Construct a design matrix encoding the experimental variables (e.g., condition, batch) as numeric or factor columns. Fit a linear model via lmFit to the expression matrix using this design matrix, producing per-gene coefficient estimates and residuals. Apply empirical Bayes moderation (eBayes) to shrink per-gene variance estimates toward a global trend, which stabilizes t-statistics and p-values especially when sample size is small. Extract ranked lists of differentially expressed genes using topTable, filtering by adjusted p-value threshold (e.g., FDR < 0.05) and optionally log-fold-change magnitude.
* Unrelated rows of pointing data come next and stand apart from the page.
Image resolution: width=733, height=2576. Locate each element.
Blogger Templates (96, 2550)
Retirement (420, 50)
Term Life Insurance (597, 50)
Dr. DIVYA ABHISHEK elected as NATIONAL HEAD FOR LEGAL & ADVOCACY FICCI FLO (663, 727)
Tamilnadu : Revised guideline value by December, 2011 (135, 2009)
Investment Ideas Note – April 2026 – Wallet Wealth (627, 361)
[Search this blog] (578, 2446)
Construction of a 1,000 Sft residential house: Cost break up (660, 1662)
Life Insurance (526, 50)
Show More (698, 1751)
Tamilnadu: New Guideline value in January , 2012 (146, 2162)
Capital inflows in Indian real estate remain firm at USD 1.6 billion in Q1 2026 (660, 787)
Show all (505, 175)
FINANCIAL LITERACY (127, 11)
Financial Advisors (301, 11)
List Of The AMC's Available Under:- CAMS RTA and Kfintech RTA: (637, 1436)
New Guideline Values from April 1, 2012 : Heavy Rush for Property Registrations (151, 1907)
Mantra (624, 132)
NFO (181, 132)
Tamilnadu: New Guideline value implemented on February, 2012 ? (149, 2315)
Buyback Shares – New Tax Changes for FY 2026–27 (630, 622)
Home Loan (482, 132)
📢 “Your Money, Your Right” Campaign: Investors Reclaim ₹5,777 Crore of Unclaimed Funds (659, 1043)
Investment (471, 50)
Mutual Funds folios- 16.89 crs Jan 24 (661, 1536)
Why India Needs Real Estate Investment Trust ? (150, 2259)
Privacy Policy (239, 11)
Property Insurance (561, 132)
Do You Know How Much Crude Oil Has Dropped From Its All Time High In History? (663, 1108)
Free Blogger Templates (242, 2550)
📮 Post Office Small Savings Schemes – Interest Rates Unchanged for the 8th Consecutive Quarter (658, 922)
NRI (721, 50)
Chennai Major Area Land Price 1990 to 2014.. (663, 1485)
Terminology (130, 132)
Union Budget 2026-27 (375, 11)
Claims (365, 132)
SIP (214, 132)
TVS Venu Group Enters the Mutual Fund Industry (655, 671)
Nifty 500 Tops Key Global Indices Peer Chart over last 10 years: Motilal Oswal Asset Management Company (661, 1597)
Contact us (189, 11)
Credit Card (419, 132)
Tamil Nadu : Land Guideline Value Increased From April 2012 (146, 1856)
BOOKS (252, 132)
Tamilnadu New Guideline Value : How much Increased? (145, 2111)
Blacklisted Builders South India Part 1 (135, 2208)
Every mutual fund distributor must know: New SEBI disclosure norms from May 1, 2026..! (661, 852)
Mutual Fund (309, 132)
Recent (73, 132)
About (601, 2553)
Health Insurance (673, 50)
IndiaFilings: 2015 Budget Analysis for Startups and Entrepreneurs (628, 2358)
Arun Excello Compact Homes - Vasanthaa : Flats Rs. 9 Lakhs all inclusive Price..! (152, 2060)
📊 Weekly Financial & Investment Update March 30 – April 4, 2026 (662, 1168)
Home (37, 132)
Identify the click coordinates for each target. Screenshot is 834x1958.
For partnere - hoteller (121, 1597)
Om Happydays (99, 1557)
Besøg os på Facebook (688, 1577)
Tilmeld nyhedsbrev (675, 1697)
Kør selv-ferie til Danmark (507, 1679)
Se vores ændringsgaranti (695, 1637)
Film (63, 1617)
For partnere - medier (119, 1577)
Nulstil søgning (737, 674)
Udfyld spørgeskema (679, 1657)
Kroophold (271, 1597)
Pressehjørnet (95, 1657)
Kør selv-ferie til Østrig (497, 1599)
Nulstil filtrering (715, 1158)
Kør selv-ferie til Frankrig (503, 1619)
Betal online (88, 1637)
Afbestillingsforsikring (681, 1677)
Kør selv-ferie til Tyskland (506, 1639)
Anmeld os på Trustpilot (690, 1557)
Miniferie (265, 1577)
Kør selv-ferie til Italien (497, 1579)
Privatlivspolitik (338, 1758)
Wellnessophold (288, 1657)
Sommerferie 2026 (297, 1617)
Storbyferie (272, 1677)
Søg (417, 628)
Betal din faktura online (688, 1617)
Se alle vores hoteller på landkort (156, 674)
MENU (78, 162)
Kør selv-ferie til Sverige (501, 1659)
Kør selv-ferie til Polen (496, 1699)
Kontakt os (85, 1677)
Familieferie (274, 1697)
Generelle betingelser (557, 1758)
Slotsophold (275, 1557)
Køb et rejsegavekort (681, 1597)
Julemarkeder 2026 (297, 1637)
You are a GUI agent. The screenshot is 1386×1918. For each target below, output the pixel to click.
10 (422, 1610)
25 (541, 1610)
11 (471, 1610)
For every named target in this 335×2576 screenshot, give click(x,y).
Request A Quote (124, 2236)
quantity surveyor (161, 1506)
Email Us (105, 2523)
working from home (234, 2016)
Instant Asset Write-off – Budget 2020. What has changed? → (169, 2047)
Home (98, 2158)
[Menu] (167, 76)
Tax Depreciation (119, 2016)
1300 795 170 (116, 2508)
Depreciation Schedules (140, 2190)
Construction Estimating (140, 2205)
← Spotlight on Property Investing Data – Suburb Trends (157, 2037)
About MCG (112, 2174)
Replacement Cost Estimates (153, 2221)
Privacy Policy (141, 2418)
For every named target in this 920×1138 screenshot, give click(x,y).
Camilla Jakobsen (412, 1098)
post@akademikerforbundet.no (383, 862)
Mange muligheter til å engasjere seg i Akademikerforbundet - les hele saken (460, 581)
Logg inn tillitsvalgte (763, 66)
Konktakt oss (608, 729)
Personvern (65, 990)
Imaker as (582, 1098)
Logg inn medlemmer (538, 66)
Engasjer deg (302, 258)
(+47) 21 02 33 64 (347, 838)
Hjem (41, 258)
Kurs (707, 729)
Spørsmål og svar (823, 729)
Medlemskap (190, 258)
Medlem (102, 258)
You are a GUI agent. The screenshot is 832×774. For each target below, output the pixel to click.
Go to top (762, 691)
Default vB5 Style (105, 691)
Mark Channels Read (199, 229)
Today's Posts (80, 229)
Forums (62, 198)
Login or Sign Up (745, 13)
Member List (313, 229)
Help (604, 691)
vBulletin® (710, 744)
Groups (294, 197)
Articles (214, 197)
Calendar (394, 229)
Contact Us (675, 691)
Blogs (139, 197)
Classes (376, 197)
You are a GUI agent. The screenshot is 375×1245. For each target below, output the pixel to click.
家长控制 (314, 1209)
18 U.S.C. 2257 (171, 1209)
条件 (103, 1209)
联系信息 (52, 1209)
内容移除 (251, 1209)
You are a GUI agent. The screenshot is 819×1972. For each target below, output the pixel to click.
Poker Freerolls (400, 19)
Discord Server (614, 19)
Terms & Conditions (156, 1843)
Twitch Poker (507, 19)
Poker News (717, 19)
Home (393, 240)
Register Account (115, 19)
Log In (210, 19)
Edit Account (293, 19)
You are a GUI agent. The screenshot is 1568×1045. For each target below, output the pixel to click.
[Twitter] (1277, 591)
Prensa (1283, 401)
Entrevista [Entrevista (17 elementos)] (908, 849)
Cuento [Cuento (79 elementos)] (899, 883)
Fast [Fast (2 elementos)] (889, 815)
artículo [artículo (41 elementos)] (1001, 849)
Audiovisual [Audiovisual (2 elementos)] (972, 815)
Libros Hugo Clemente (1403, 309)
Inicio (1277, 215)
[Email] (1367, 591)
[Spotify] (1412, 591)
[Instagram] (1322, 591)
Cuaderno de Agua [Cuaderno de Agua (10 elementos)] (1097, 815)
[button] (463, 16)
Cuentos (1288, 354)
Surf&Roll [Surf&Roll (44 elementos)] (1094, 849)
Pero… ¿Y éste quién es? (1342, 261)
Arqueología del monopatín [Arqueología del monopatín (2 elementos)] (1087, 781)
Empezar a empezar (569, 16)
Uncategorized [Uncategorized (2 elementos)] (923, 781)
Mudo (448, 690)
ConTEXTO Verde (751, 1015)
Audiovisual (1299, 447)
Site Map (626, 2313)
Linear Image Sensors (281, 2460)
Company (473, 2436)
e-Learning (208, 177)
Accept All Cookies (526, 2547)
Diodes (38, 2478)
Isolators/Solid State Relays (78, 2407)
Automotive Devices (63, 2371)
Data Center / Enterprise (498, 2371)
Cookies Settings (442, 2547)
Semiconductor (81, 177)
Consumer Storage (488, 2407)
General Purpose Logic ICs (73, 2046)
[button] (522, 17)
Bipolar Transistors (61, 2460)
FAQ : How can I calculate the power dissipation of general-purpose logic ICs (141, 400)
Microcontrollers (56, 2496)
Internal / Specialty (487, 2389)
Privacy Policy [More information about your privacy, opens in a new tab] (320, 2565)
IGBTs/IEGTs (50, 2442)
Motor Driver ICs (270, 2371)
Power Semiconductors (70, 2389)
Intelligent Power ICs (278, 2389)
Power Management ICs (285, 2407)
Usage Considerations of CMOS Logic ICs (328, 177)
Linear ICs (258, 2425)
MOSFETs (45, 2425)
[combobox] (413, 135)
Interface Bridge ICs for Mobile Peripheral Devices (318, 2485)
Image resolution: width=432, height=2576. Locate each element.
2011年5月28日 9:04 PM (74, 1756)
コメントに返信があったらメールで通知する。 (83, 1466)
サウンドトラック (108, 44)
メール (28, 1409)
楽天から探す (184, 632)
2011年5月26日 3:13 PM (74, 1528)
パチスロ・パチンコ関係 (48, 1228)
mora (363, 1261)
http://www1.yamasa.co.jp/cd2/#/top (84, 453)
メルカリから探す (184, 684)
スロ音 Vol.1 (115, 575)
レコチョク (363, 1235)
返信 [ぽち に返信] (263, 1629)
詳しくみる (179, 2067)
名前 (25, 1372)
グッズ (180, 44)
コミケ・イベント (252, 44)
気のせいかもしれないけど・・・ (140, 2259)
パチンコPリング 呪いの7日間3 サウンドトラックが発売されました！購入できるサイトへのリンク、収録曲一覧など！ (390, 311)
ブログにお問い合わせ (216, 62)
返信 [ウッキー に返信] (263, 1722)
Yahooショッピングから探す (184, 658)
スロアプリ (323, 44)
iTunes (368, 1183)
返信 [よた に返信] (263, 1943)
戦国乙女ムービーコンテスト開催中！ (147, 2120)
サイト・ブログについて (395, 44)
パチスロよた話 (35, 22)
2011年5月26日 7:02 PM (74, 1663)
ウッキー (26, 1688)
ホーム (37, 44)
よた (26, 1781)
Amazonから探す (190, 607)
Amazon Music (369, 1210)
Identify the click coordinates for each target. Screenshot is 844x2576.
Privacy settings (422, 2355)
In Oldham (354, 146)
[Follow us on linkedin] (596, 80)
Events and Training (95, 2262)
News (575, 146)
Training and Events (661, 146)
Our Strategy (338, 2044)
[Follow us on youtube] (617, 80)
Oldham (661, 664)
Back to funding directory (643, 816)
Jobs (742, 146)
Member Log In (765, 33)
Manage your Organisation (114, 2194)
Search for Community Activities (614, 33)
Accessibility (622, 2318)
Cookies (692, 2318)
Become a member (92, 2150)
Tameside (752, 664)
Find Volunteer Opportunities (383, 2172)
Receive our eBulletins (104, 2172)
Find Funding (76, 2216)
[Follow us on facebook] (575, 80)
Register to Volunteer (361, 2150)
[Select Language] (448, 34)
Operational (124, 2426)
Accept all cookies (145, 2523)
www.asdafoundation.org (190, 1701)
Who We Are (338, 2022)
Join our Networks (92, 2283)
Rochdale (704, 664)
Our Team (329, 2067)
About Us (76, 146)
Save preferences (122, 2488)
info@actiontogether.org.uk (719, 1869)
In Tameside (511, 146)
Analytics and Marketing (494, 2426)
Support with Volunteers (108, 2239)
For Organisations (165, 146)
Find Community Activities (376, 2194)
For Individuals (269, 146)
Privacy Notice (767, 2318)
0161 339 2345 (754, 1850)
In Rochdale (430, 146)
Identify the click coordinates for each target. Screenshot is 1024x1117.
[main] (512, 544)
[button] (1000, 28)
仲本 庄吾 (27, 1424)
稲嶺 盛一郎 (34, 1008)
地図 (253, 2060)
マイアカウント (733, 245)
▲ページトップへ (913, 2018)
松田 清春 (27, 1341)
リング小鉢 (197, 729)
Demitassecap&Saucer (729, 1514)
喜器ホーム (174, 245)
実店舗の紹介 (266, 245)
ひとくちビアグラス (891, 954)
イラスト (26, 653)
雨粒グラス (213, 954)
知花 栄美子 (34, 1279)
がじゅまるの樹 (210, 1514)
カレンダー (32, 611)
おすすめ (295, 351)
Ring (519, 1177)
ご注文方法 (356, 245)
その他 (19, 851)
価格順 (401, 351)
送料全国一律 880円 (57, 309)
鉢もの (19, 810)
Compare results across nested or alternative model formulae to validate robustness.

## Related tools

- **limma** (Core package for linear model fitting, empirical Bayes moderation (eBayes), and differential expression testing via lmFit and topTable) — https://github.com/bioc/limma
- **voom** (Variance-stabilization transformation for RNA-seq read counts; computes precision weights accounting for mean-variance relationship prior to lmFit) — https://github.com/bioc/limma
- **edgeR** (Companion package providing calcNormFactors for normalization (TMM, RLE, etc.) and DGEList object creation; normalization factors are passed to voom)
- **R** (Programming environment for model fitting and statistical computation)

## Examples

```
library(limma); fit <- lmFit(expr_matrix, design); fit <- eBayes(fit); top_genes <- topTable(fit, adjust.method='BH', p.value=0.05, number=Inf)
```

## Evaluation signals

- Model diagnostics: residuals are approximately normal and homoscedastic; no systematic patterns in residual vs. fitted plots.
- Empirical Bayes moderation has shrunk variance estimates downward relative to unmoderated estimates; prior degrees of freedom (df.prior) > 0.
- Ranked gene list is reproducible and robust: top differentially expressed genes remain stable across subsamples or alternative model formulae.
- Adjusted p-value distribution is well-calibrated: histogram of p-values is approximately uniform under null, with peak near 0 for true signals.
- Log-fold-change estimates are consistent in magnitude and direction when comparing alternative normalization or design specifications.

## Limitations

- Empirical Bayes variance moderation assumes a shared variance trend across genes; genes with extreme or bimodal variance distributions may be misjudged.
- Linear model assumes additive effects and homogeneous error variance; violations (e.g., gene-by-batch interactions, outliers) can bias inference.
- Requires specification of design matrix a priori; post-hoc model selection (e.g., stepwise variable inclusion) inflates false-discovery rate.
- Not designed for single-cell RNA-seq data in their raw form; sparsity and zero-inflation violate homoscedasticity assumption.

## Evidence

- [other] Empirical Bayesian methods are used to provide stable results even when the number of arrays is small.: "Empirical Bayesian methods are used to provide stable results even when the number of arrays is small."
- [other] Linear models apply across microarrays, qPCR, RNA-seq, and proteomics technologies.: "The linear model and differential expression functions apply to a wide variety of gene expression technologies including microarrays (single-channel or two-color), quantitative PCR, RNA-seq or"
- [other] Limma provides linear model analysis for differential expression.: "the use of linear models for analysing designed experiments and the assessment of differential expression"
- [other] voom transformation computes precision weights for RNA-seq data.: "Extract the TMM-normalized library sizes and pass them to voom along with the design matrix to compute precision weights accounting for mean-variance relationship."
- [other] Empirical Bayes moderation stabilizes variance across genes.: "Apply empirical Bayes moderation using eBayes to stabilize variance estimates across genes."